[[ AVAILABLE DATA open ]]

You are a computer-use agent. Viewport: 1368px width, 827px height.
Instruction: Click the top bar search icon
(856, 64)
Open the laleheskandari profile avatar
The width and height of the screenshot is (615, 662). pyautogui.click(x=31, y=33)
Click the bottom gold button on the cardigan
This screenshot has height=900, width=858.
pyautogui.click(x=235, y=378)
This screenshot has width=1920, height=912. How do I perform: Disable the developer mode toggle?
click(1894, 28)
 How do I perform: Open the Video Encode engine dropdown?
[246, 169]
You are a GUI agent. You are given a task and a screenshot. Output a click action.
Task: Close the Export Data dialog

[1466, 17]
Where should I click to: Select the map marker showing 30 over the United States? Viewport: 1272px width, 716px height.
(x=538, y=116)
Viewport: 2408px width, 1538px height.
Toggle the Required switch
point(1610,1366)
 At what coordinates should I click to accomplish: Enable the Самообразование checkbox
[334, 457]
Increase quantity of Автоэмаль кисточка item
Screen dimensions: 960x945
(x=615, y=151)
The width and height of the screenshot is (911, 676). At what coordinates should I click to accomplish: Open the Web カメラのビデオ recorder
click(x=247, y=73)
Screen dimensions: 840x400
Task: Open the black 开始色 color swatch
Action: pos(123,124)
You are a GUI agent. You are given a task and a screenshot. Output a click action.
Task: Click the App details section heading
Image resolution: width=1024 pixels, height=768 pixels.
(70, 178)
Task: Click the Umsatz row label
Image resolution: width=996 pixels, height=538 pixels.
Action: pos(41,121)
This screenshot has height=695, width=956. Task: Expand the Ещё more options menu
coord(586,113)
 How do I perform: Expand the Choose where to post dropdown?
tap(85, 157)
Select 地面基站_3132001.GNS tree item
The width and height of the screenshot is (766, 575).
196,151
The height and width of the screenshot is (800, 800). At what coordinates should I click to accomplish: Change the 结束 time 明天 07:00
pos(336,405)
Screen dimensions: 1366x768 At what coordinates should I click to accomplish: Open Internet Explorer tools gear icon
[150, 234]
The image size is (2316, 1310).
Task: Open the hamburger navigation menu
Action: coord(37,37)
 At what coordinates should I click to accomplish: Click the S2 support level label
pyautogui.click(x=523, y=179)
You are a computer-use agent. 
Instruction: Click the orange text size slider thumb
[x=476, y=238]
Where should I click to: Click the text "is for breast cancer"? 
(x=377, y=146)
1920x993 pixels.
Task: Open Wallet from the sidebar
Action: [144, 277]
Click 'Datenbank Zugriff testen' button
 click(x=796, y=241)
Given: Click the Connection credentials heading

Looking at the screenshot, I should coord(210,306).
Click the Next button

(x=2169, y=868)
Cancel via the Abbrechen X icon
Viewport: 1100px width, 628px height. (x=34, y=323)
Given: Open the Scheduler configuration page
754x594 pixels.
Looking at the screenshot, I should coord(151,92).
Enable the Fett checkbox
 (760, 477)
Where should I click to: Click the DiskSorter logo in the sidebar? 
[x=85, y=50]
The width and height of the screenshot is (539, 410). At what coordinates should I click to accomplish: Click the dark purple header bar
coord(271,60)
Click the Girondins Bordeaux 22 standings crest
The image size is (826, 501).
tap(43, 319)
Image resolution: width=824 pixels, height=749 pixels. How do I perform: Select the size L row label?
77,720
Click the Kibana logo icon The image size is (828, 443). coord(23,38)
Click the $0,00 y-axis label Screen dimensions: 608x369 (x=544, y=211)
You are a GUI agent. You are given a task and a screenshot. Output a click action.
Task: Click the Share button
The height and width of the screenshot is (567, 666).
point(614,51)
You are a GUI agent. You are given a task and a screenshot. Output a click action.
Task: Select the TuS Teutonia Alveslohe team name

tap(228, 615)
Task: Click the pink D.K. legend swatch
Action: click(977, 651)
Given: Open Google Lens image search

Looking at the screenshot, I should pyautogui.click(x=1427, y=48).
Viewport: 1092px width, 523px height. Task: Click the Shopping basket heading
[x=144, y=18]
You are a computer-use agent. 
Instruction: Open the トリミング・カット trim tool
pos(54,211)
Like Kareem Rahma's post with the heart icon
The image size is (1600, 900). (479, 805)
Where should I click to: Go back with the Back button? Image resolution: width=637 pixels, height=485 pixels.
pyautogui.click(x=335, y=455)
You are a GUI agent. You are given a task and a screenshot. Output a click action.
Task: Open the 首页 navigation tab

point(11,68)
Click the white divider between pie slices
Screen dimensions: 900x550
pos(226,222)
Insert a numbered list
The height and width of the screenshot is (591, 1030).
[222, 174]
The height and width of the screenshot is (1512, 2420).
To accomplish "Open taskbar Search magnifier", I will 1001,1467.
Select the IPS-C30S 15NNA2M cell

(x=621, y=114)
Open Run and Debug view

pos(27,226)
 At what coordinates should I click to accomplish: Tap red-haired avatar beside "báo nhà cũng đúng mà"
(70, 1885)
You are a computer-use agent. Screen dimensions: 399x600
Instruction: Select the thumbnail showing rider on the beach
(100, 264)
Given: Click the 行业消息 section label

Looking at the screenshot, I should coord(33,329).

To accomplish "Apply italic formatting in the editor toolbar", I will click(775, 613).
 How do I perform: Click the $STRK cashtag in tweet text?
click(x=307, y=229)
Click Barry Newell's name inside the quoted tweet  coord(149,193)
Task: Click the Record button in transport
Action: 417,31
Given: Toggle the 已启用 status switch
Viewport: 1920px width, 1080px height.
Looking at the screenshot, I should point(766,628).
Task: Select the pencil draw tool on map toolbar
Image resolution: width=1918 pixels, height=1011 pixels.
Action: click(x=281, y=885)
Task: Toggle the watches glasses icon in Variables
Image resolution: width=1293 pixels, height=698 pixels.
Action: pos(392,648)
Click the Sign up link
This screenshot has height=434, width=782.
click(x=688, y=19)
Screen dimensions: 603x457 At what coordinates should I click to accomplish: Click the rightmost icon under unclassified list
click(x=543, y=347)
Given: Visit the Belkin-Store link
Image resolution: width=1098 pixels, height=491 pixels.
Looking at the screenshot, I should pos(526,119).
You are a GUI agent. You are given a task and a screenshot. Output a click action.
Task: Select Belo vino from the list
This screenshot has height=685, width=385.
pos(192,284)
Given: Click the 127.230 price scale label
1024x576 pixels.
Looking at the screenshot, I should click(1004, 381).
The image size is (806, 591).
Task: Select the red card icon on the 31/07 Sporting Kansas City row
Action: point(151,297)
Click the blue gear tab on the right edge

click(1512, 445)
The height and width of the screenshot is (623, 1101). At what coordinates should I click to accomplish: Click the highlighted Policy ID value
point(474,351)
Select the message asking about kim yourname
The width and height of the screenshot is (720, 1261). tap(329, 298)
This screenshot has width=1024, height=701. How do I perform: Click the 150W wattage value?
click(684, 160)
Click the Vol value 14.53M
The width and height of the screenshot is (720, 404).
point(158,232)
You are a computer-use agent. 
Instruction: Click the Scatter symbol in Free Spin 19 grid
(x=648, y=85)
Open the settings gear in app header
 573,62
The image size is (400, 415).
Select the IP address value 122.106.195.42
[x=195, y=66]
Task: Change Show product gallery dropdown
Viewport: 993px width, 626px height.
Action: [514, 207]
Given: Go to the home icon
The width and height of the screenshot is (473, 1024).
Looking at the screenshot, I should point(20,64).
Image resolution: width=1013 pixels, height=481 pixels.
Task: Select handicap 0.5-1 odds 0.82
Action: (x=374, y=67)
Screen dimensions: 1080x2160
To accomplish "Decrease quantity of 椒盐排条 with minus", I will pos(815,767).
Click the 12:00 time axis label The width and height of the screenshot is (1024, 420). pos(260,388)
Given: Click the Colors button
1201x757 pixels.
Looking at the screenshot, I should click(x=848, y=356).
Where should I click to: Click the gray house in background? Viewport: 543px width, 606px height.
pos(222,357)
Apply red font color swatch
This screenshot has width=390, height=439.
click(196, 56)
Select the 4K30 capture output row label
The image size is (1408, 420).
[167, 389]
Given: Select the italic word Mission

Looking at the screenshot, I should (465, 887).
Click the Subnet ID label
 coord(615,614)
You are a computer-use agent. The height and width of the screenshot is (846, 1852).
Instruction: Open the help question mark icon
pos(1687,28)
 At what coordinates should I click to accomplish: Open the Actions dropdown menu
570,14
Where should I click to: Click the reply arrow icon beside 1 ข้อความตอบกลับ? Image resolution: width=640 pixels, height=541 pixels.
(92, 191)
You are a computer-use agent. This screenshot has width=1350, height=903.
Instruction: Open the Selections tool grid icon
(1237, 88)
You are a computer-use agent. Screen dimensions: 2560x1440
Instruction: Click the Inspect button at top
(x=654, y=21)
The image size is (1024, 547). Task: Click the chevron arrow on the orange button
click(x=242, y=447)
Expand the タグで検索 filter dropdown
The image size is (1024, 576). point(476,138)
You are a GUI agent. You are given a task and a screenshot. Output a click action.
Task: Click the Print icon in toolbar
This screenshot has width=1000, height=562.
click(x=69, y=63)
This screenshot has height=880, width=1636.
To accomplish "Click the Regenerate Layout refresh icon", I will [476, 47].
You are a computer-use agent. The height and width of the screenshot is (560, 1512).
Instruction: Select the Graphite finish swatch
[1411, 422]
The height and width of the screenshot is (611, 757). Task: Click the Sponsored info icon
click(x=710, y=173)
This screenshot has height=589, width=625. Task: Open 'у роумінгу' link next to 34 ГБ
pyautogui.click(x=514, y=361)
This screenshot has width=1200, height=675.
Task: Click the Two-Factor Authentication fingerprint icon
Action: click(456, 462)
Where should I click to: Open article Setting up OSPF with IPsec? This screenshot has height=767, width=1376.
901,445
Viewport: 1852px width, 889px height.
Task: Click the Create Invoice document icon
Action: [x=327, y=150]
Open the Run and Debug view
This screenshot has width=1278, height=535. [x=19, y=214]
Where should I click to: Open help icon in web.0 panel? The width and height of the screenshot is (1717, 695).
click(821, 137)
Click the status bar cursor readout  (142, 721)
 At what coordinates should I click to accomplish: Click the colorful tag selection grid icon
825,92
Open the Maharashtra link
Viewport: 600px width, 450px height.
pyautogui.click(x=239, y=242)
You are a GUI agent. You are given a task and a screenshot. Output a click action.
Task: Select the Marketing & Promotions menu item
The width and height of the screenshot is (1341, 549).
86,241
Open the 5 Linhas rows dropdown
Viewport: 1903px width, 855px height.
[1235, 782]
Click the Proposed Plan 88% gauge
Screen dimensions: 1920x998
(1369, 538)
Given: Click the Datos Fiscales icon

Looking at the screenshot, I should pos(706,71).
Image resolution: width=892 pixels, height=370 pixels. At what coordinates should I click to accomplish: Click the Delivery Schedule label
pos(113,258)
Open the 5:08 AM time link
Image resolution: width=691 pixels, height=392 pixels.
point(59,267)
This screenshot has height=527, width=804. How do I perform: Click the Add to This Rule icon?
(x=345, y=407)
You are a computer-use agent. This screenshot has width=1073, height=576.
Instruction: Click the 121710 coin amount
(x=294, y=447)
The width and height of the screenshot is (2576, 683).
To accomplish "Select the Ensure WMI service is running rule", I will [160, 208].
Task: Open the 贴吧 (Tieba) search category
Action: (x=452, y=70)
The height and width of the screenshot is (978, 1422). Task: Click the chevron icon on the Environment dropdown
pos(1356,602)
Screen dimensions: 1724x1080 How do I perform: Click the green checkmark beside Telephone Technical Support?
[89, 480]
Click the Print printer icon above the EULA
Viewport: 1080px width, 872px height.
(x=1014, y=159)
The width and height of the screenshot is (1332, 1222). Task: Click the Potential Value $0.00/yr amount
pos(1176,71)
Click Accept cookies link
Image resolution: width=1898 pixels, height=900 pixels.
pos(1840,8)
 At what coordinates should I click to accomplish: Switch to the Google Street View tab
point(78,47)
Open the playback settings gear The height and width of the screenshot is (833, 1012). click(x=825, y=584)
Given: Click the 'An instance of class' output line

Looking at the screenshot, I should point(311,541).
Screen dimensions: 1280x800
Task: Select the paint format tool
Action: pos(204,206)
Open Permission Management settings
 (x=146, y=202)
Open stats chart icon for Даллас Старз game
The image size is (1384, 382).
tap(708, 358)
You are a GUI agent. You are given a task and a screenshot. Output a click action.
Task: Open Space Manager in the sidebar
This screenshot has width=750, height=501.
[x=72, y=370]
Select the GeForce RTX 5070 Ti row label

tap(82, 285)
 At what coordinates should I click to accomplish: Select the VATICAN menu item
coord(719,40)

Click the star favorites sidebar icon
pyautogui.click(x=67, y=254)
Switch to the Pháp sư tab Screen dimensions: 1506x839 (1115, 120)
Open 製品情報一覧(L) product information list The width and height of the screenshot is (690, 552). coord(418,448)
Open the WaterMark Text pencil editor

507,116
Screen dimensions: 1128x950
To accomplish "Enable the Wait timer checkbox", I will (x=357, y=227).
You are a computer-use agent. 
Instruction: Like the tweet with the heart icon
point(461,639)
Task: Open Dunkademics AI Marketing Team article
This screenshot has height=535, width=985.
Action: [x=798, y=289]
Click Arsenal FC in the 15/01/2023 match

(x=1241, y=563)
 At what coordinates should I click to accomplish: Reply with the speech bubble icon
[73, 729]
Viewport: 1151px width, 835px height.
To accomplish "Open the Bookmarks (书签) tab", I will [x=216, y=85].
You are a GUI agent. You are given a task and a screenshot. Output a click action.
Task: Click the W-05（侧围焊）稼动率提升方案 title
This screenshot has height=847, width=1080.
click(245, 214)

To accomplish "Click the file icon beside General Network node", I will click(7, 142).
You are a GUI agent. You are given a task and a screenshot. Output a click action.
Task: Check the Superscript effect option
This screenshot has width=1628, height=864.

[[ AVAILABLE DATA closed ]]

◆ **YOUR TASK**: Whenever a line in the records above contains the string "computer", copy that line.

◆ **TASK RESPONSE**:
You are a computer-use agent. Viewport: 1368px width, 827px height.
You are a computer-use agent. 
You are a computer-use agent. 
You are a computer-use agent. Screen dimensions: 399x600
You are a computer-use agent. 
You are a computer-use agent. The height and width of the screenshot is (846, 1852).
You are a computer-use agent. This screenshot has width=1350, height=903.
You are a computer-use agent. Screen dimensions: 2560x1440
You are a computer-use agent. The height and width of the screenshot is (560, 1512).
You are a computer-use agent. This screenshot has width=1073, height=576.
You are a computer-use agent. 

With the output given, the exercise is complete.